Menno, baron van Coehoorn, (geboren maart 1641, Lettinga-State, Nederlandse Republiek [nu Nederland] - overleden 17 maart 1704, Den Haag), Nederlandse soldaat en militair ingenieur, een vooraanstaand officier in de strijdkrachten van Willem III, prins van Oranje (Willem III, koning van Engeland, na 1689), en zijn bondgenoten in de Oorlog van de Grote Alliantie (1689-1697), die een aantal innovaties in wapens en belegeringsoorlog maakten technieken.
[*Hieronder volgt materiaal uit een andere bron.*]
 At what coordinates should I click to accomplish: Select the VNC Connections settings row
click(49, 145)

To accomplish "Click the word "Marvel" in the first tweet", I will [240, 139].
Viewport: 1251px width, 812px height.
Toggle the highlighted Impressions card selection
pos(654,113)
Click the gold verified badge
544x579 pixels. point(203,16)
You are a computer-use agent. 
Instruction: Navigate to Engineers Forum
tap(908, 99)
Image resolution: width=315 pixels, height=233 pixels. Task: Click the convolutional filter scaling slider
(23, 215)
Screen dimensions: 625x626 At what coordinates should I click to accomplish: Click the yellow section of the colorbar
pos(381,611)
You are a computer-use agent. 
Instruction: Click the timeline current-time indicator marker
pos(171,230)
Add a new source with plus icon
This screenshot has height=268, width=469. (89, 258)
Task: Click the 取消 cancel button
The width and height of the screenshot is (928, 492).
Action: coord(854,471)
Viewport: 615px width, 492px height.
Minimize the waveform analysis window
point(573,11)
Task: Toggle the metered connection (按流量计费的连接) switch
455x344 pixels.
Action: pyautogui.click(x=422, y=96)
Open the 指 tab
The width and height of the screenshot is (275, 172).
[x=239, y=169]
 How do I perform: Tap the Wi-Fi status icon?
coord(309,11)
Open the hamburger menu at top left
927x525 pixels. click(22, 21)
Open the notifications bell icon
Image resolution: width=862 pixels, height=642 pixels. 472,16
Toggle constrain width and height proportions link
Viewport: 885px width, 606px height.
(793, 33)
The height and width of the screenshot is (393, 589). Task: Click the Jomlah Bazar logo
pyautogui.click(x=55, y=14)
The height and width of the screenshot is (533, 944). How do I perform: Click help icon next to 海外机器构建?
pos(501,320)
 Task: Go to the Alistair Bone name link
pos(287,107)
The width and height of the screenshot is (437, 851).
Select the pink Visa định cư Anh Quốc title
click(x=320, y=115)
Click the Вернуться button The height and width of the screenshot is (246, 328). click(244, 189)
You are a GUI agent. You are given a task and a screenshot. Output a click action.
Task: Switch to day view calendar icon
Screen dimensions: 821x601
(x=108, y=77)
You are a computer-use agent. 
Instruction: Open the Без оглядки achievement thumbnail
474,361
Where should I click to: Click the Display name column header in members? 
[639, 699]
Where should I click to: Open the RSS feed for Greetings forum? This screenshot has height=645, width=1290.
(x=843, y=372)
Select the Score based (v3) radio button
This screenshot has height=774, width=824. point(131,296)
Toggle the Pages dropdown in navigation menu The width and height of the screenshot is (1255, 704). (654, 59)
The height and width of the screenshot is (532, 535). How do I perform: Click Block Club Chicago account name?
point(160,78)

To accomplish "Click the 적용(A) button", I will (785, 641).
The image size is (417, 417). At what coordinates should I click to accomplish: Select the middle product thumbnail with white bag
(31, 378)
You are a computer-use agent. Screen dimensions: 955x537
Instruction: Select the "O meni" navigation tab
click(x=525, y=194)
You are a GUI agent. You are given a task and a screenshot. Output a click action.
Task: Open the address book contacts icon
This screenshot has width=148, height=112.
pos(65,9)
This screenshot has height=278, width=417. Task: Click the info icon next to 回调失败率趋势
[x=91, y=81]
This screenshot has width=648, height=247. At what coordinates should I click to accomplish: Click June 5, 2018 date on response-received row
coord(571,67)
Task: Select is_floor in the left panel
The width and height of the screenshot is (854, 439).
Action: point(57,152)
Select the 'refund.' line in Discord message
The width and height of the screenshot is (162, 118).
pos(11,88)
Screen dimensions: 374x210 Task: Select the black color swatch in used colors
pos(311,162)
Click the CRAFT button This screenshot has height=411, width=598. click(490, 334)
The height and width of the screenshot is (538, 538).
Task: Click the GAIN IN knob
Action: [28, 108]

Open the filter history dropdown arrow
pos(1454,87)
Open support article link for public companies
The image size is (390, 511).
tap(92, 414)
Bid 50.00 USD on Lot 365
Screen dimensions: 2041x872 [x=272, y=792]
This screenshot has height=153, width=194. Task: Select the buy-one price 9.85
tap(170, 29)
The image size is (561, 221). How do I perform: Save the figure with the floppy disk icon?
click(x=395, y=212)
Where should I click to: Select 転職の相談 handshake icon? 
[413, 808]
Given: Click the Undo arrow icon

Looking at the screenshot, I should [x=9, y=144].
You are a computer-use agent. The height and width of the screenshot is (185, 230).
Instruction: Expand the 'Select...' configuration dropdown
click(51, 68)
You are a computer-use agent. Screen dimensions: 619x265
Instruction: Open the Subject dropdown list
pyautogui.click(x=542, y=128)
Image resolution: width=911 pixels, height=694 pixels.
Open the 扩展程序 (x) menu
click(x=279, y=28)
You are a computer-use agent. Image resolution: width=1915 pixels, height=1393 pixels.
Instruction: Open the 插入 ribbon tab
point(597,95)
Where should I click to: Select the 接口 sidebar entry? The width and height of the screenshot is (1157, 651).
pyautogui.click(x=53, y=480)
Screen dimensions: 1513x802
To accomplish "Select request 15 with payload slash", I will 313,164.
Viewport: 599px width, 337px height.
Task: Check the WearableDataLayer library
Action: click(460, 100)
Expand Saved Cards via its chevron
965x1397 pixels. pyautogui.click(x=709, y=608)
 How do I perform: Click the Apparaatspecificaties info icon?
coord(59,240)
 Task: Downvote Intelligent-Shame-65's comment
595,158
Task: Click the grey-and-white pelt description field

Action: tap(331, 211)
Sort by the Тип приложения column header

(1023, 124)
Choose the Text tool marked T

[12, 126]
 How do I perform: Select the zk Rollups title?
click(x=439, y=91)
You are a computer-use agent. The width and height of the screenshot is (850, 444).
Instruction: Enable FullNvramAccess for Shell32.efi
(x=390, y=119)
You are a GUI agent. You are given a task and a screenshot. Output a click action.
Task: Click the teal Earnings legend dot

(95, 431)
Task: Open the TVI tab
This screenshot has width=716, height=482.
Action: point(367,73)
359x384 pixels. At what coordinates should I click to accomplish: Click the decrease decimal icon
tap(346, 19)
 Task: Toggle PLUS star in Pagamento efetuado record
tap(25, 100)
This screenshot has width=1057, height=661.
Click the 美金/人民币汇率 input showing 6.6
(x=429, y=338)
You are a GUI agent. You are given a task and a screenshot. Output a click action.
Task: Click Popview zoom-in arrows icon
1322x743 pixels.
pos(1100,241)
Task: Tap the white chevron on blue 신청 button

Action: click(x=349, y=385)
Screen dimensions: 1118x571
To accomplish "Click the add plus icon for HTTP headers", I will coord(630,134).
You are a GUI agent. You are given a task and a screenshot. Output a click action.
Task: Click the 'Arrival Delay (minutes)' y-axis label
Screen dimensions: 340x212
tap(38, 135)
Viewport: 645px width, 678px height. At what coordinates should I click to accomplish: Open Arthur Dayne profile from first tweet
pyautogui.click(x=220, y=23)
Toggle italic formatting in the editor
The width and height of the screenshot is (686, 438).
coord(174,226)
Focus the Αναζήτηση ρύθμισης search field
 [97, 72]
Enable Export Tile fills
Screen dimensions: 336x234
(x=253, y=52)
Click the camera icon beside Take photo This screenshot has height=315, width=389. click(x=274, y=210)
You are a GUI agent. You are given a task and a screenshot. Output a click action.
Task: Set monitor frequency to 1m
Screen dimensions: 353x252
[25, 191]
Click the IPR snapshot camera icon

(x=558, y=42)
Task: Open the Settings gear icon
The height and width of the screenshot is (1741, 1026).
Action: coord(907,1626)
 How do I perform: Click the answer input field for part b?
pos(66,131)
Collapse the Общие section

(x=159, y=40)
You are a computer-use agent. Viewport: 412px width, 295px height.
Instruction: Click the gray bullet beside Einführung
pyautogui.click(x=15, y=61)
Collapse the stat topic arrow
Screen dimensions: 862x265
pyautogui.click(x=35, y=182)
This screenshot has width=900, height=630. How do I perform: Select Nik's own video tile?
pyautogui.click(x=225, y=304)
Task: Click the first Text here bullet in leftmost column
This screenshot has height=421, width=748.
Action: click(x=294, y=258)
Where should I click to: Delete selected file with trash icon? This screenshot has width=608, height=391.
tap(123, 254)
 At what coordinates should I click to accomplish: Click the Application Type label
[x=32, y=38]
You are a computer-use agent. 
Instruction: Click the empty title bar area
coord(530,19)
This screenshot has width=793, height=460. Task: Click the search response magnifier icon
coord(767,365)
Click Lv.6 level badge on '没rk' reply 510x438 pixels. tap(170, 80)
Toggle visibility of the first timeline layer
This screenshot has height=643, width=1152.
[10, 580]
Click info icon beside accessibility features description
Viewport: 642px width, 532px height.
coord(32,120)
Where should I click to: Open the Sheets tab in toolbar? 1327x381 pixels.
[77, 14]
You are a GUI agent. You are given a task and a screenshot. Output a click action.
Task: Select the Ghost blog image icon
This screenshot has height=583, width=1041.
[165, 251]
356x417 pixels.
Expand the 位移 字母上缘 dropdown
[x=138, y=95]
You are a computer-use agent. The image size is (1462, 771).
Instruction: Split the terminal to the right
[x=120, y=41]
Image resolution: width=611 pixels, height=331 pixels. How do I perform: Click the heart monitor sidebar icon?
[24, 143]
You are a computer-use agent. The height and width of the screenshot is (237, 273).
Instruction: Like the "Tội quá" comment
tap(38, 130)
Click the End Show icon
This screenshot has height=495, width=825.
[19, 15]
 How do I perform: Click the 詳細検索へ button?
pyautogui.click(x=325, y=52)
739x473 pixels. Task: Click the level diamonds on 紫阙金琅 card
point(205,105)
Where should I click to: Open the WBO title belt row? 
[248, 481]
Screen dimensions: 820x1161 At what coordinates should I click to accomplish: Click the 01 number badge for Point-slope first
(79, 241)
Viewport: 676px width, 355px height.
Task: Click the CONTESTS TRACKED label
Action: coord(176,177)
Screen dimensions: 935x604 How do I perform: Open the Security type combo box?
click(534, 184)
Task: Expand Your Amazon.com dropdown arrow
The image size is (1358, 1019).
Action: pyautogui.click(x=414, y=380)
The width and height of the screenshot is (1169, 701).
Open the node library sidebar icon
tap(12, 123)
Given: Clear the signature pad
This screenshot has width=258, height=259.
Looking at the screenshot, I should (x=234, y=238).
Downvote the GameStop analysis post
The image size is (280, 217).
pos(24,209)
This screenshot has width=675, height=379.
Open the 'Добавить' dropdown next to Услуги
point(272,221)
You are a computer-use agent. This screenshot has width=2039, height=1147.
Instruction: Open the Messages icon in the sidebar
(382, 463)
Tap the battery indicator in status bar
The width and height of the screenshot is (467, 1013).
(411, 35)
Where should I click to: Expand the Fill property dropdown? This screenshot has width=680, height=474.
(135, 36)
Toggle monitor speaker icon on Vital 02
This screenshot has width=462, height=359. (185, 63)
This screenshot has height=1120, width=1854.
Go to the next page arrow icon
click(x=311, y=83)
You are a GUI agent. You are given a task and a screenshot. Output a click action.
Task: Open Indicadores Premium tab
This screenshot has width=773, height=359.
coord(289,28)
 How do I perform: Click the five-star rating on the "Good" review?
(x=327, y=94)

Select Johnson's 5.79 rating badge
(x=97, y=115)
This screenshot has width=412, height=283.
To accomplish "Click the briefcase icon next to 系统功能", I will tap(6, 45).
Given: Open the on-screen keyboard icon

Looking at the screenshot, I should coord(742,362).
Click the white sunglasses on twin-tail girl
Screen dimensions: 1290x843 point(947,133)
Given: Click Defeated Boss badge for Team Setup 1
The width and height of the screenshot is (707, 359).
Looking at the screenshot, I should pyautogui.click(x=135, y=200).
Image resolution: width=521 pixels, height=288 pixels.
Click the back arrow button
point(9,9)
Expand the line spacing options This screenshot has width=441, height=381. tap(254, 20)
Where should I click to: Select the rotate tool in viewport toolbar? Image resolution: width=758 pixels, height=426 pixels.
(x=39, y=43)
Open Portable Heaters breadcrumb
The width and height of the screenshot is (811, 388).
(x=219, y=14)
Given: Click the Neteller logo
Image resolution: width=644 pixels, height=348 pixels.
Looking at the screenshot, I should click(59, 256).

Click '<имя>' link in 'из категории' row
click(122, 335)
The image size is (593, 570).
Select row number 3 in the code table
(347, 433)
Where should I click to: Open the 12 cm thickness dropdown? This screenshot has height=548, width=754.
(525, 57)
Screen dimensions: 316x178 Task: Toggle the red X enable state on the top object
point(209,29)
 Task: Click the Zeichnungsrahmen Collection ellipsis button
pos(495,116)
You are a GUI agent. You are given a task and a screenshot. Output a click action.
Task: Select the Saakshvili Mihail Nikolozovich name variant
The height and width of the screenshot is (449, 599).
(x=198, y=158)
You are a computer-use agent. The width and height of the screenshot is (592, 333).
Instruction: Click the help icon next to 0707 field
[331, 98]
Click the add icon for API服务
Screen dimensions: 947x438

De zoon van een infanterie-officier, Coehoorn werd kapitein in 1667 en diende in de Nederlandse oorlog (1672-1678) tegen Lodewijk XIV van Frankrijk. Hij verwierf bekendheid bij het beleg van Grave (1674), waarbij hij een zeer effectieve bronzen vijzel introduceerde, die later bekend werd als de Coehoorn-mortel. Zijn eerste boek over belegeringstechnieken verscheen in 1682 en werd gevolgd door zijn belangrijkste en meest vertaalde werk, Nieuwe vestingbouw op een natte of lage horisont
Na een grote hulp bij de verovering van Bonn (1689) aan het begin van de Oorlog van de Grote Alliantie, vocht Coehoorn in de Slag bij Fleurus (1690). Hij verbeterde de vestingwerken van Namen, maar verloor de stad door een Franse belegering in 1692 en herwon haar pas in 1695. In 1695 werd hij bevorderd tot meester-generaal van de artillerie en in die functie hield hij toezicht op de versterking van verschillende Nederlandse steden door een team van 60 ingenieurs tussen 1698 en 1702.
Uitgever: Encyclopedie Britannica, Inc.